_About this exercise_
Starting at the line that has "Click the New Deployment page title" and stopping after the line that has "Tap the new", reproduce the listing below exactly; omit everything else.

_Task material_

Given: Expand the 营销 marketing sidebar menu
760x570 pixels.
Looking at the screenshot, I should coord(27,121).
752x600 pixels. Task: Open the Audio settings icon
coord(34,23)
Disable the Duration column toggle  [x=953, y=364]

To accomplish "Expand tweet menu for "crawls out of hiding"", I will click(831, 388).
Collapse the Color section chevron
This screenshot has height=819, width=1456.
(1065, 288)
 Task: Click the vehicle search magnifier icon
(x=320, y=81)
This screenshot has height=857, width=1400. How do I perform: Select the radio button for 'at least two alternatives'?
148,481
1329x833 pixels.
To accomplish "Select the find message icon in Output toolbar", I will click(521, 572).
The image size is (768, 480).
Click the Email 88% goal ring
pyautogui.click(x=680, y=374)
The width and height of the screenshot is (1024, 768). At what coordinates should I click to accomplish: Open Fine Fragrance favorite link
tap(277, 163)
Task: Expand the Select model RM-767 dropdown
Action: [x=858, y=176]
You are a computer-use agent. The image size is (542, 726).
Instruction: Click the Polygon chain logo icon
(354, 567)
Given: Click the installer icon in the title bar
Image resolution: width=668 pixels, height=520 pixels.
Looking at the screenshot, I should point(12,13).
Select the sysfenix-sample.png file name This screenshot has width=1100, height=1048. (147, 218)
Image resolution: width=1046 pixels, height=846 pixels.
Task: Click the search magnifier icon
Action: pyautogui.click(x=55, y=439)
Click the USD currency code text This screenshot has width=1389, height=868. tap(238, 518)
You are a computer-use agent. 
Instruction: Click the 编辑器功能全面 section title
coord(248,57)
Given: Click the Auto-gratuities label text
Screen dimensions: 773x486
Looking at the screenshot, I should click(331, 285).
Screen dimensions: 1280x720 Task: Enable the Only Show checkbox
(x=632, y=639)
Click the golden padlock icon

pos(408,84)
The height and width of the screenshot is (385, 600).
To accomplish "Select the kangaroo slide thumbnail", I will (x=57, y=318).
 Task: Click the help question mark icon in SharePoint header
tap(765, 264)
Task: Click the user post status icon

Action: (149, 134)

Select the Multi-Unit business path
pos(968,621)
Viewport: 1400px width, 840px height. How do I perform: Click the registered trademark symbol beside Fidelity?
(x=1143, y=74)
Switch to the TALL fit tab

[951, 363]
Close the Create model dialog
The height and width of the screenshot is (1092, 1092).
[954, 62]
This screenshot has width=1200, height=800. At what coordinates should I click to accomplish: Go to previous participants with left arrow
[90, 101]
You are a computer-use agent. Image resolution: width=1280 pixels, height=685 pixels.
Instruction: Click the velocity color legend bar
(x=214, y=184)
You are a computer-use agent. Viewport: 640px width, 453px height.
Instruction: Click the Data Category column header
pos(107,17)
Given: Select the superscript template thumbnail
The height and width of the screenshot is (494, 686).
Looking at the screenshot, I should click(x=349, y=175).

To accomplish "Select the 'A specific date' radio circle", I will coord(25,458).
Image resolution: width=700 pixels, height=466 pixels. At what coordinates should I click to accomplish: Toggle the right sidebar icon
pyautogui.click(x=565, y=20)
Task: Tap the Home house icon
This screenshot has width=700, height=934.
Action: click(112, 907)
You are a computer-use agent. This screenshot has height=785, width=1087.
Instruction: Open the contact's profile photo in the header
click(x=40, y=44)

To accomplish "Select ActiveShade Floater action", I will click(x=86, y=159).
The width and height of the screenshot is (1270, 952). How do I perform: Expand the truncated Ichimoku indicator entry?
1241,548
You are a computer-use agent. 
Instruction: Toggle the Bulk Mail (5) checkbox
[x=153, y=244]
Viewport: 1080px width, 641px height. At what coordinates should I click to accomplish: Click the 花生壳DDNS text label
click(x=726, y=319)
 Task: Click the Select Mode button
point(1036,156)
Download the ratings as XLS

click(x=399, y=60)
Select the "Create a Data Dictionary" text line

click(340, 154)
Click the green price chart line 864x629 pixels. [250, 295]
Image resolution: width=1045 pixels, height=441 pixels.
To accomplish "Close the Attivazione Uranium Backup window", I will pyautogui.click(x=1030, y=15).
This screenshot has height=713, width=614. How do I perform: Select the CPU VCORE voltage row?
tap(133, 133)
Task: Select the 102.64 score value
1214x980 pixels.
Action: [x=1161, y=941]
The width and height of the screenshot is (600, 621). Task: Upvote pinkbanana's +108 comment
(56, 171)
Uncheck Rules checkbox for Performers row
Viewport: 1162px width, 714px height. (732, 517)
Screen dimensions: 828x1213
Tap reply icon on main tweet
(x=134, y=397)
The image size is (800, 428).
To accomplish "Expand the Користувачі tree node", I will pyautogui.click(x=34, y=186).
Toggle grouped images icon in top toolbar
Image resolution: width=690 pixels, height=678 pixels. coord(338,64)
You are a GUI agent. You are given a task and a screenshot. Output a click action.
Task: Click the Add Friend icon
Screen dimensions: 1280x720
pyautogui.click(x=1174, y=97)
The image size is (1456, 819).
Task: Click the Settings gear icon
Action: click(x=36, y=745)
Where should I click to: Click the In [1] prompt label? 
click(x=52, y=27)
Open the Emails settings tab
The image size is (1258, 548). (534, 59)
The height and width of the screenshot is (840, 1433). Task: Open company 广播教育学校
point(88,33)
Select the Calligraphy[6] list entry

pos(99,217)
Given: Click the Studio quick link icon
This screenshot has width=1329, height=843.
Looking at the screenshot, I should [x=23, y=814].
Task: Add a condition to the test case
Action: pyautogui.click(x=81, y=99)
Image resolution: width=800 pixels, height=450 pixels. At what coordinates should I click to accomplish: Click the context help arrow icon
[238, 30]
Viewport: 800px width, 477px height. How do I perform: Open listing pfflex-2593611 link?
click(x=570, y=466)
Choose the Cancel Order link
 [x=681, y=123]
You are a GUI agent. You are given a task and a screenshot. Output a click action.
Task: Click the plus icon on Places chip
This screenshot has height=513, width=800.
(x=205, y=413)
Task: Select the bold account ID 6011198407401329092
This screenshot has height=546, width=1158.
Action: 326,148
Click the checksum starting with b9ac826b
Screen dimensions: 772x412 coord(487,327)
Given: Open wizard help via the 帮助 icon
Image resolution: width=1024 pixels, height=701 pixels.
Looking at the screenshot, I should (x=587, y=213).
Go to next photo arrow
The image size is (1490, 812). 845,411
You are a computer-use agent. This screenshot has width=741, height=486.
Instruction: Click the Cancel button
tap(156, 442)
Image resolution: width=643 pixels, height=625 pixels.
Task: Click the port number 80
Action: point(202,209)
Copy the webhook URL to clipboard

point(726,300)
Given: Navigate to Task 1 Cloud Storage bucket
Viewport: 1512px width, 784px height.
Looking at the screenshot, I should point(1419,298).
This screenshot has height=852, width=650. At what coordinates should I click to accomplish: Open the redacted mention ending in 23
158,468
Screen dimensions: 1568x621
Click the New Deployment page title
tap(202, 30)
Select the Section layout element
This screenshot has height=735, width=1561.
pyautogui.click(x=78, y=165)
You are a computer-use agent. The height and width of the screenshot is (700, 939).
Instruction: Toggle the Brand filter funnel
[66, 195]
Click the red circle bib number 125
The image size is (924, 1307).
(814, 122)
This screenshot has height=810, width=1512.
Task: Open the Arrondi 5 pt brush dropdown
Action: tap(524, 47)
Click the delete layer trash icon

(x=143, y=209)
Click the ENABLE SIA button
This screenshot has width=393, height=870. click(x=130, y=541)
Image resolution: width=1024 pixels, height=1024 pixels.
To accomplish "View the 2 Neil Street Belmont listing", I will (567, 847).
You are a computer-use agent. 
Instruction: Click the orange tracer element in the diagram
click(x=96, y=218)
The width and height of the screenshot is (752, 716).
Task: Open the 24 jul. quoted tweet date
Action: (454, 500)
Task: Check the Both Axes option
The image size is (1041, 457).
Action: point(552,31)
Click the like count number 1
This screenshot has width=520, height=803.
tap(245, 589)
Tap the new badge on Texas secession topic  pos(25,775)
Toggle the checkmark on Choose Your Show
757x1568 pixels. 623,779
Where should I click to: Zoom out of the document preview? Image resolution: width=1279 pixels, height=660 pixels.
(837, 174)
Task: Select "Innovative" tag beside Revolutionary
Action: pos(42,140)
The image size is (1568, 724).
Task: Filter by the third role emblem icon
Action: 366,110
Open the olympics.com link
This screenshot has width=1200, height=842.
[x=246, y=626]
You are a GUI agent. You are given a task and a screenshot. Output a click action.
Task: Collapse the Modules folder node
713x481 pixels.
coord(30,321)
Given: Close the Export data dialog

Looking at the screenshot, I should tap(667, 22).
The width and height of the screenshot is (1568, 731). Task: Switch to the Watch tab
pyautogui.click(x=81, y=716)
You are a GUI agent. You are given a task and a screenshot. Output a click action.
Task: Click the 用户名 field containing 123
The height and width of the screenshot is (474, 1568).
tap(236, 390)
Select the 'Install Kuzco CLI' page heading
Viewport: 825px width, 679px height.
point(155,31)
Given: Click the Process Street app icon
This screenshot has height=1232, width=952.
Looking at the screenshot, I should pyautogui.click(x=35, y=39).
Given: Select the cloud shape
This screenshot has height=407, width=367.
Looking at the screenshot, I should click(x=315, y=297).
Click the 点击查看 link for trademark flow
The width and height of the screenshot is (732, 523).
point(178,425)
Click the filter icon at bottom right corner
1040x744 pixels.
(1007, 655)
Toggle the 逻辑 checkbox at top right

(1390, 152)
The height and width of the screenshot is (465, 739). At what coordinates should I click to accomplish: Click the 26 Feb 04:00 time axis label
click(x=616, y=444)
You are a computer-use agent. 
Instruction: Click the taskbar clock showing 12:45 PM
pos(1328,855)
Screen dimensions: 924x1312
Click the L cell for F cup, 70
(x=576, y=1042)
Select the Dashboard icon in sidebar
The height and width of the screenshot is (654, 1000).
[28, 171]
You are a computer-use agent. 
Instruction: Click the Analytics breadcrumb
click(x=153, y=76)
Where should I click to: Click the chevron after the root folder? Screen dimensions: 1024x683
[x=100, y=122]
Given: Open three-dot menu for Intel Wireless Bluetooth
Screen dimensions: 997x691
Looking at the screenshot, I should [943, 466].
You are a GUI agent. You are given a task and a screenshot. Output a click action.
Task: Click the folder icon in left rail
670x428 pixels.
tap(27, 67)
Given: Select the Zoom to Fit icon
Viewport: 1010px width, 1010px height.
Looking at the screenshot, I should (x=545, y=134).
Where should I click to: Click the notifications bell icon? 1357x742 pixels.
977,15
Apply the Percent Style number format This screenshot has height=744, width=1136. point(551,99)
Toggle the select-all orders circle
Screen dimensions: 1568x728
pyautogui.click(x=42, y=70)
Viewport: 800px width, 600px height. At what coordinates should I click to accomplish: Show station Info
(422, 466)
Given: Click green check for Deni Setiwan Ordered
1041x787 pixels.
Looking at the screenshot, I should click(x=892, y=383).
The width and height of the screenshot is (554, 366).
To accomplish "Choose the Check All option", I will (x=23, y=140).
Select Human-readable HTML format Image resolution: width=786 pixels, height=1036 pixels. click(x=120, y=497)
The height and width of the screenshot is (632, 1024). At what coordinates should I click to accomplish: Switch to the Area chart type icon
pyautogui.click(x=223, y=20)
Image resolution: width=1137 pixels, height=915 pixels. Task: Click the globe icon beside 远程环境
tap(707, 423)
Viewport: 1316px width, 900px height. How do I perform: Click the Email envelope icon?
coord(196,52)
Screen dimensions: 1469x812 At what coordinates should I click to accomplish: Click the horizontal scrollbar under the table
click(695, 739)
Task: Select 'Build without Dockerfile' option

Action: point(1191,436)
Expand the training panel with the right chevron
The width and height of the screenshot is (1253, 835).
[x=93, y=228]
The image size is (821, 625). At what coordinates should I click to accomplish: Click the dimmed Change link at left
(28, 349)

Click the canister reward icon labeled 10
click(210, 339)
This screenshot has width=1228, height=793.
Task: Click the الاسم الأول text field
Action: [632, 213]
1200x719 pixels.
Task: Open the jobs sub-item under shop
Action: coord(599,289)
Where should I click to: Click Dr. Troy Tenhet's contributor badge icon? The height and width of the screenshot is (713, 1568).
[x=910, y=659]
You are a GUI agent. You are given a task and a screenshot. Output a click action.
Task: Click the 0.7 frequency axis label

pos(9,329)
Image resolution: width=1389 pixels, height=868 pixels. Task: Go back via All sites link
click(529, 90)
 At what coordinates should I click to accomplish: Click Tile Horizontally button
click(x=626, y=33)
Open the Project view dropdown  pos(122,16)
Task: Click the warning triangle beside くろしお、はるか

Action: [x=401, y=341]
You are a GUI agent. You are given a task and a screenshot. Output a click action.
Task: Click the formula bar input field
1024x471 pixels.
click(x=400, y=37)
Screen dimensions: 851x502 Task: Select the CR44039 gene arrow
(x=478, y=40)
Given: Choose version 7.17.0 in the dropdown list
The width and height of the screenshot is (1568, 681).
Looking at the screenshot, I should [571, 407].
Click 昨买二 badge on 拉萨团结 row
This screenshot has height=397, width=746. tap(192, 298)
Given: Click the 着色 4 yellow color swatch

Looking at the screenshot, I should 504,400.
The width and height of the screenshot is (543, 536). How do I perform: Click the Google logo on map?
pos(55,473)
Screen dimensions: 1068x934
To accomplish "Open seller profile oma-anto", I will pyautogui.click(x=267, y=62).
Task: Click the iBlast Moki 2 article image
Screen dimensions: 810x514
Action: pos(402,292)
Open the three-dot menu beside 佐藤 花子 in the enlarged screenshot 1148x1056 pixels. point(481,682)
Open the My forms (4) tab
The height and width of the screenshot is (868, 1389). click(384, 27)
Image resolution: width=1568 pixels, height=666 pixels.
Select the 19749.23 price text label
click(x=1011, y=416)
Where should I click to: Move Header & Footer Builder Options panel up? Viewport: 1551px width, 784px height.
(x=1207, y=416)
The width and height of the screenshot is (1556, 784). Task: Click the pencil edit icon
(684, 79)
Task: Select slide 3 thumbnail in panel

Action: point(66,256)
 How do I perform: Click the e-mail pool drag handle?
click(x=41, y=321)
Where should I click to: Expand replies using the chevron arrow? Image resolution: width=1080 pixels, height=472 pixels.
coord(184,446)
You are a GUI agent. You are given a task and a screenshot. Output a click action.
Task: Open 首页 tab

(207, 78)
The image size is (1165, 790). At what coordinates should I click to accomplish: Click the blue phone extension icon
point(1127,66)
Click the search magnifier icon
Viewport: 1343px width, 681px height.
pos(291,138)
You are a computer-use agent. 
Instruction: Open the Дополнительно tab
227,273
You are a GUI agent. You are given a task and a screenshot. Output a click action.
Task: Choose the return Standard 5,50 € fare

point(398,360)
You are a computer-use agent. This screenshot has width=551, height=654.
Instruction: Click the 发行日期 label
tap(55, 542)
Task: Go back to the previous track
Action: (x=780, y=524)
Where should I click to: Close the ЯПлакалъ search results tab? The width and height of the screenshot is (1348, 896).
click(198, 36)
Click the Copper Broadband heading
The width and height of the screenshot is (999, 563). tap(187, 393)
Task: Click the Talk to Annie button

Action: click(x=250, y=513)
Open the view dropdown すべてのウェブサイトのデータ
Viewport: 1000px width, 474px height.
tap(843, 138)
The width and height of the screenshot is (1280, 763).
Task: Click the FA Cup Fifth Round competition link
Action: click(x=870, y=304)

_Answer box_
Click the New Deployment page title
tap(202, 30)
Select the Section layout element
This screenshot has height=735, width=1561.
pyautogui.click(x=78, y=165)
You are a computer-use agent. The height and width of the screenshot is (700, 939).
Instruction: Toggle the Brand filter funnel
[66, 195]
Click the red circle bib number 125
The image size is (924, 1307).
(814, 122)
This screenshot has height=810, width=1512.
Task: Open the Arrondi 5 pt brush dropdown
Action: tap(524, 47)
Click the delete layer trash icon

(x=143, y=209)
Click the ENABLE SIA button
This screenshot has width=393, height=870. click(x=130, y=541)
Image resolution: width=1024 pixels, height=1024 pixels.
To accomplish "View the 2 Neil Street Belmont listing", I will (567, 847).
You are a computer-use agent. 
Instruction: Click the orange tracer element in the diagram
click(x=96, y=218)
The width and height of the screenshot is (752, 716).
Task: Open the 24 jul. quoted tweet date
Action: (454, 500)
Task: Check the Both Axes option
The image size is (1041, 457).
Action: point(552,31)
Click the like count number 1
This screenshot has width=520, height=803.
tap(245, 589)
Tap the new badge on Texas secession topic  pos(25,775)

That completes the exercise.